States like New Hampshire, for instance, are looking into grid modernization, Knutson said. As TransmissionHub reported, interested parties were to provide comments by Sept. 17 on the definition, or elements, of grid modernization that should be included in a New Hampshire Public Utilities Commission (PUC) investigation on electric grid modernization, the PUC said in an order. Also, as noted in the recently released “The Energy Industry Update” by ScottMadden New York’s “Reforming the Energy Vision” (REV) initiative is setting the stage for increased promotion of distributed energy resources (DER) and energy efficiency.
Transmission project updates of note since the last quarterly update include the Northern Pass project, which, as Bill Quinlan, president of Eversource Energy (NYSE:ES) Operations in New Hampshire, said during an Aug. 18 media briefing, will now have 60 miles of the total route placed underground. Also, Duke Energy (NYSE:DUK) told the South Carolina Public Service Commission in an Aug. 21 notice that it plans to apply in late 2015 or early 2016 for approval of a transmission line to serve its new 650 MW power plant. The application will cover the Foothills Transmission Line and associated substation, needed to augment the company’s transmission capacity in western South Carolina and North Carolina. In addition, earlier this month, construction kicked off on the approximately $225m Big Stone South–Brookings County 345-kV transmission line, which is jointly owned by Xcel Energy (NYSE:XEL) and Otter Tail Power, and estimated to be in service by fall 2017, according to a CapX2020 statement.
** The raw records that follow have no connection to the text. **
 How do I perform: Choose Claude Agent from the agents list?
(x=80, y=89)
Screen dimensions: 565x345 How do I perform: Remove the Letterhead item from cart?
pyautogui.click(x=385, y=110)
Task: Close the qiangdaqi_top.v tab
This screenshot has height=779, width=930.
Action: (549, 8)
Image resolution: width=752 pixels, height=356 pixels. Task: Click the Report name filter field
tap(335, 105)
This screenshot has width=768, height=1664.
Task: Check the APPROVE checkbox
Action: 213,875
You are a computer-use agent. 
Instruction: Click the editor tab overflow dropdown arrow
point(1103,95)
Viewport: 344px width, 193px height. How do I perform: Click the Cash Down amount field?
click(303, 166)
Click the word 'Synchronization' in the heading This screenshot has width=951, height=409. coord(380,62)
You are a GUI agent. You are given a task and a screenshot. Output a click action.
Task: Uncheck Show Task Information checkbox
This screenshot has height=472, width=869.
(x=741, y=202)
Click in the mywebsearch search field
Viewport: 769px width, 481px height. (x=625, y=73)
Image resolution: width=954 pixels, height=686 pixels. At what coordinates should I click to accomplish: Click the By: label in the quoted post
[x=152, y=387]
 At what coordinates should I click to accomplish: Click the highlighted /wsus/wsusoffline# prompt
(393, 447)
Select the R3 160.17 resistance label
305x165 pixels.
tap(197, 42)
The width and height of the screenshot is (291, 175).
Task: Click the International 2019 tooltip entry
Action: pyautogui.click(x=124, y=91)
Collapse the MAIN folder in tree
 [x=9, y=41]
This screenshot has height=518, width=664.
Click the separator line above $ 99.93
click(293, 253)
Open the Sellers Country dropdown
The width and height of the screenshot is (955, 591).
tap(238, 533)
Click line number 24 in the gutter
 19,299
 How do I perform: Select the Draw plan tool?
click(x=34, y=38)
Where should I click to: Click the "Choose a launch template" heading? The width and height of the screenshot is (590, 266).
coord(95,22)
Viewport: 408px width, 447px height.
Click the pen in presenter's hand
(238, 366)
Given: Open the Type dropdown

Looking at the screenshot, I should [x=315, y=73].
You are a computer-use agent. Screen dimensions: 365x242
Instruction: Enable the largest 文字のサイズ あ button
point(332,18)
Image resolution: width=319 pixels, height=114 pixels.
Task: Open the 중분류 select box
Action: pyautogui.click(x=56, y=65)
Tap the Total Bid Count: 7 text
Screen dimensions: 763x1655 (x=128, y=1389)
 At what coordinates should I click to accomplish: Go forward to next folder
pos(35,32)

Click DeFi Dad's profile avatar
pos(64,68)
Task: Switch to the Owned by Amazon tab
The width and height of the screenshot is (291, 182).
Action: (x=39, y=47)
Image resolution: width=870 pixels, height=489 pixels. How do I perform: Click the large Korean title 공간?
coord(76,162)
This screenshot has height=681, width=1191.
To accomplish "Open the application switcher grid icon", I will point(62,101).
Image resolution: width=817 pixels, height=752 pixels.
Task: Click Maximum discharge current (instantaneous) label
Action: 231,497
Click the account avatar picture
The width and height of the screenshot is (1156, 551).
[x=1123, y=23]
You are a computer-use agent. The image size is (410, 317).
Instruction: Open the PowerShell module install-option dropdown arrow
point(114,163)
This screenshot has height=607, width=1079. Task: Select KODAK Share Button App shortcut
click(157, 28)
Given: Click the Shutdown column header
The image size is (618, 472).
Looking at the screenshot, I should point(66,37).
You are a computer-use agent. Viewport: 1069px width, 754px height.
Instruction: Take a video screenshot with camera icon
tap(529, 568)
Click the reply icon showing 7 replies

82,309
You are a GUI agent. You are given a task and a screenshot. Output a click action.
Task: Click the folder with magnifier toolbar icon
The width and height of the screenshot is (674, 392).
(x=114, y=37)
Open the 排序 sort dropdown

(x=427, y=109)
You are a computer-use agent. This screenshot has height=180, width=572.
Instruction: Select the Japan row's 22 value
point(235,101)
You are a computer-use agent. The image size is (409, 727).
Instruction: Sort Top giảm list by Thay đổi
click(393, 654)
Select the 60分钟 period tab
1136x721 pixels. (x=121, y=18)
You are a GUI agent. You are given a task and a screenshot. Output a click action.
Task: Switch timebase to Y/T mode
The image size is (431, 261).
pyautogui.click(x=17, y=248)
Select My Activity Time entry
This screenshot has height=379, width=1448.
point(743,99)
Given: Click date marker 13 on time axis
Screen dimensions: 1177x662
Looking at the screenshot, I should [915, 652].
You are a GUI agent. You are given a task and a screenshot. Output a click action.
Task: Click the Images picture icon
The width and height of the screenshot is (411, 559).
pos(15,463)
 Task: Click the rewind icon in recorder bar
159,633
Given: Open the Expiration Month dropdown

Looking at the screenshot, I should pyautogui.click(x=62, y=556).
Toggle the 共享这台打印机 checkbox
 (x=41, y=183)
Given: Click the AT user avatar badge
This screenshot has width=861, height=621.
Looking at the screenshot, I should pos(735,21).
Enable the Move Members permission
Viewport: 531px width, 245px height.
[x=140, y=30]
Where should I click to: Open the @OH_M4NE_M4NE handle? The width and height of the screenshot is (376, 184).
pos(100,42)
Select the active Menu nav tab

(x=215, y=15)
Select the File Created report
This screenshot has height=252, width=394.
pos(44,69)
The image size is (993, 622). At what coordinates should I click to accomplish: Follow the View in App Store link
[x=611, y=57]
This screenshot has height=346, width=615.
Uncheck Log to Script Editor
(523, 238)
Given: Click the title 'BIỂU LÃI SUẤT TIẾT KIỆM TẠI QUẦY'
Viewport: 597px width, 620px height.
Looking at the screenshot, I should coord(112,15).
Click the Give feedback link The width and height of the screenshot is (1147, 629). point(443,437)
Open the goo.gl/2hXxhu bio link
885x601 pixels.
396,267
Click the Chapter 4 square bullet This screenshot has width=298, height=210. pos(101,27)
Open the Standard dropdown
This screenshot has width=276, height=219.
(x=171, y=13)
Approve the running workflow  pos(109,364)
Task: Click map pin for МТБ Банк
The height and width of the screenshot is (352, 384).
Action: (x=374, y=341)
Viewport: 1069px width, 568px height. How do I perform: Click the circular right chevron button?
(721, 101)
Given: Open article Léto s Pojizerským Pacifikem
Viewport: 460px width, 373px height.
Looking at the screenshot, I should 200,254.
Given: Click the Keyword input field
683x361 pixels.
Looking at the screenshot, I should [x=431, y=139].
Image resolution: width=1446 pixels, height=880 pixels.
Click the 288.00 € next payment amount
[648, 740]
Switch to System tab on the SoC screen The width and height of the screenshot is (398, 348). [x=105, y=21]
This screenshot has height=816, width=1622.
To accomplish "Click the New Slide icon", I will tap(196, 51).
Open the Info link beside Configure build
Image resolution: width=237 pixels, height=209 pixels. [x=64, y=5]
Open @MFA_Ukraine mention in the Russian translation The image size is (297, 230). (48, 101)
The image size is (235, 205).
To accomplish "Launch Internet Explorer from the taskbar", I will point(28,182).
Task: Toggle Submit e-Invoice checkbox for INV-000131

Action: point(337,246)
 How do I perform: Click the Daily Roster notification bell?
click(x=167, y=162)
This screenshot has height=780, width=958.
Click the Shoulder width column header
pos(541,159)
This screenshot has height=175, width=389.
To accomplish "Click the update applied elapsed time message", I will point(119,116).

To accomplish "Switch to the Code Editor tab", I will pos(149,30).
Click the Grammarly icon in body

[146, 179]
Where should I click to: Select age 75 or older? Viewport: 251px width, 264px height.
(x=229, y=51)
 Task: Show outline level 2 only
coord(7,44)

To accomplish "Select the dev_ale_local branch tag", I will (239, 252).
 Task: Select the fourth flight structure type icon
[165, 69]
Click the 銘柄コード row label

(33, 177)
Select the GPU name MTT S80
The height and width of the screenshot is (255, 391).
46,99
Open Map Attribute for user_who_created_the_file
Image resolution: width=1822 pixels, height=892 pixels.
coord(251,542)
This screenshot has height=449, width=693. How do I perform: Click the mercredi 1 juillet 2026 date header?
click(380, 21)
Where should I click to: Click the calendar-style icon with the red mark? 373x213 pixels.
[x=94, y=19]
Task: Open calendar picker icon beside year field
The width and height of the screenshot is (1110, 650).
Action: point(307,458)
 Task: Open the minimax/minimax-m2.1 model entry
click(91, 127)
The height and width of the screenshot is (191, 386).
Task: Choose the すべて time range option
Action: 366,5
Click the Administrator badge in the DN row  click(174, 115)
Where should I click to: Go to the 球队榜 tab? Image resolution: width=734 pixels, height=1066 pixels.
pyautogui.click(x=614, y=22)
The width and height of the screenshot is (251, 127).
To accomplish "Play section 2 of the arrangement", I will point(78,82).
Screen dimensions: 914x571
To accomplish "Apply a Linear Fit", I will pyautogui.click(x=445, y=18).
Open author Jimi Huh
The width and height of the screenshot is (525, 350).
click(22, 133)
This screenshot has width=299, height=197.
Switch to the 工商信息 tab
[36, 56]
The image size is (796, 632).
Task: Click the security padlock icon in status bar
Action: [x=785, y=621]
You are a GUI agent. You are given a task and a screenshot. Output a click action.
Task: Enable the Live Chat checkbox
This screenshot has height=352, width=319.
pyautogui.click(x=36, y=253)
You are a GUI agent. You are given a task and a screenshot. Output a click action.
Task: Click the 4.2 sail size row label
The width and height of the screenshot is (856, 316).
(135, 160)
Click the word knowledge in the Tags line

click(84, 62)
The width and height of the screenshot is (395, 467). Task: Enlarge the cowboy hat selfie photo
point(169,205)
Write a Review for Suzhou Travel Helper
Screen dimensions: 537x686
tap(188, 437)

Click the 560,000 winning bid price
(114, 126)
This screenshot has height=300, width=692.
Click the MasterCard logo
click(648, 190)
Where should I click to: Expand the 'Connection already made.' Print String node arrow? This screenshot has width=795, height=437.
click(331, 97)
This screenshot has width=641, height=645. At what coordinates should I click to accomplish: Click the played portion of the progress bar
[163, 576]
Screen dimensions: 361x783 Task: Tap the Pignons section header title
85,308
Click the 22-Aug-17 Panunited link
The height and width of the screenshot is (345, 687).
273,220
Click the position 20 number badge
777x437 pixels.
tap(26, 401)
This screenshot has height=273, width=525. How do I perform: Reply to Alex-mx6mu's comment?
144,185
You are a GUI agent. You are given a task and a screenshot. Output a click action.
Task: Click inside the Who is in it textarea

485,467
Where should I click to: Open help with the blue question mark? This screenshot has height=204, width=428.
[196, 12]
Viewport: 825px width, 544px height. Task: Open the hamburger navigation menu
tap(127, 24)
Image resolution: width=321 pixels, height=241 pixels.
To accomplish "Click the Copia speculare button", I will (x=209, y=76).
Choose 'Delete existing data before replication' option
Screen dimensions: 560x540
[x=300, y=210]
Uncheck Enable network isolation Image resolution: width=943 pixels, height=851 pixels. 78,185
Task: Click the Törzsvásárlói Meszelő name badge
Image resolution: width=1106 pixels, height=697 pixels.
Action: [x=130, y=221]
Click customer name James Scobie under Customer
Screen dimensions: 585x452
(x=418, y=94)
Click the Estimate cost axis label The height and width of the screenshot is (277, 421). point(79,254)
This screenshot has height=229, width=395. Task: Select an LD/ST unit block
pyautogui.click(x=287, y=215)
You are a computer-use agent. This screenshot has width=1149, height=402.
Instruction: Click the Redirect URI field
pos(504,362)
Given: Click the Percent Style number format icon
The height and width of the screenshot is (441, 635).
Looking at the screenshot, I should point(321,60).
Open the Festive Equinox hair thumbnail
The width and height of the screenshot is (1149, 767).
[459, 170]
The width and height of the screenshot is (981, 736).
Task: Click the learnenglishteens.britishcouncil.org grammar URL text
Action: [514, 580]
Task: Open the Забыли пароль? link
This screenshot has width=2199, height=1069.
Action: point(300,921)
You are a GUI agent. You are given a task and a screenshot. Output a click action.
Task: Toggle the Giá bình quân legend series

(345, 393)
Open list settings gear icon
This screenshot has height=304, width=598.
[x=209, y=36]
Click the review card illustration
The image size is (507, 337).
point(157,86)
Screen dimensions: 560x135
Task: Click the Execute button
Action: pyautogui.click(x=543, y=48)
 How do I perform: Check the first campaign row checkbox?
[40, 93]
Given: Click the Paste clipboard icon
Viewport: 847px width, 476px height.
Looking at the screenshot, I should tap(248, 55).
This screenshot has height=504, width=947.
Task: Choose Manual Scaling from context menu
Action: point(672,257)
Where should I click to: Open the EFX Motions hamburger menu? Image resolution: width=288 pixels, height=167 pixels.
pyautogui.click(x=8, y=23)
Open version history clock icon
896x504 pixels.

According to Knutson’s presentation, the top 2015 U.S./Canada projects already energized through last June include AltaLinkManagement’s 215-mile, 500-kV HVDC Western Alberta Transmission Line; Great River Energy’s 250-mile, 345-kV, approximately $662m Brookings County to Hampton line; ITC Holdings’ (NYSE:ITC) 140-mile, 345 x 2-kV, approximately $510m Michigan Thumb Loop Project; and FirstEnergy’s (NYSE:FE) 119-mile, 345-kV, approximately $151m Glenwillow–Bruce Mansfield project.
The top U.S./Canada projects that are scheduled to come online this year, and that are still under construction as of this month, include PSEG subsidiary Public Service Electric and Gas’ (PSE&G) 50-mile, 230-kV (underground/above ground), approximately $907m Northeast Grid Reliability Transmission Project; BC Hydro and Power Authority’s 153-mile, 500-kV Interior to Lower Mainland Project; and Bonneville Power Administration’s 28-mile, 500 x 2-kV, approximately $200m Big Eddy–Knight Transmission Project.
The top U.S./Canada projects that are scheduled to come online in 2016, and are under construction as of this month, include Edison International (NYSE:EIX) subsidiary Southern California Edison’s (SCE) 250-mile, 500-kV, approximately $1.7bn Tehachapi Segments 4-11; Electric Transmission Texas’ 156-mile, 345-kV, approximately $398m Lobo to Rio Bravo to North Edinburg project; and American Electric Power’s (NYSE:AEP) 76-mile, 345 x 2-kV, approximately $128m Valliant to NW Texarkana project.
Knutson also highlighted the Artificial Island effort in the PJM Interconnection region and associated issues with cost allocation.
As TransmissionHub reported, Delaware Gov. Jack Markell, in a recent filing made with FERC, referenced a “need for change in the process that decides who pays how much for power line construction.”
Markell, in his filing, commented on a case that could set a precedent for FERC’s decision on PJM’s proposed Artificial Island project, according to an Aug. 20 statement posted on his website. Markell supported a complaint brought forth by Linden VFT, an owner of power lines in New Jersey and New York that is disputing another PJM construction plan for similar cost allocation reasons, according to the statement.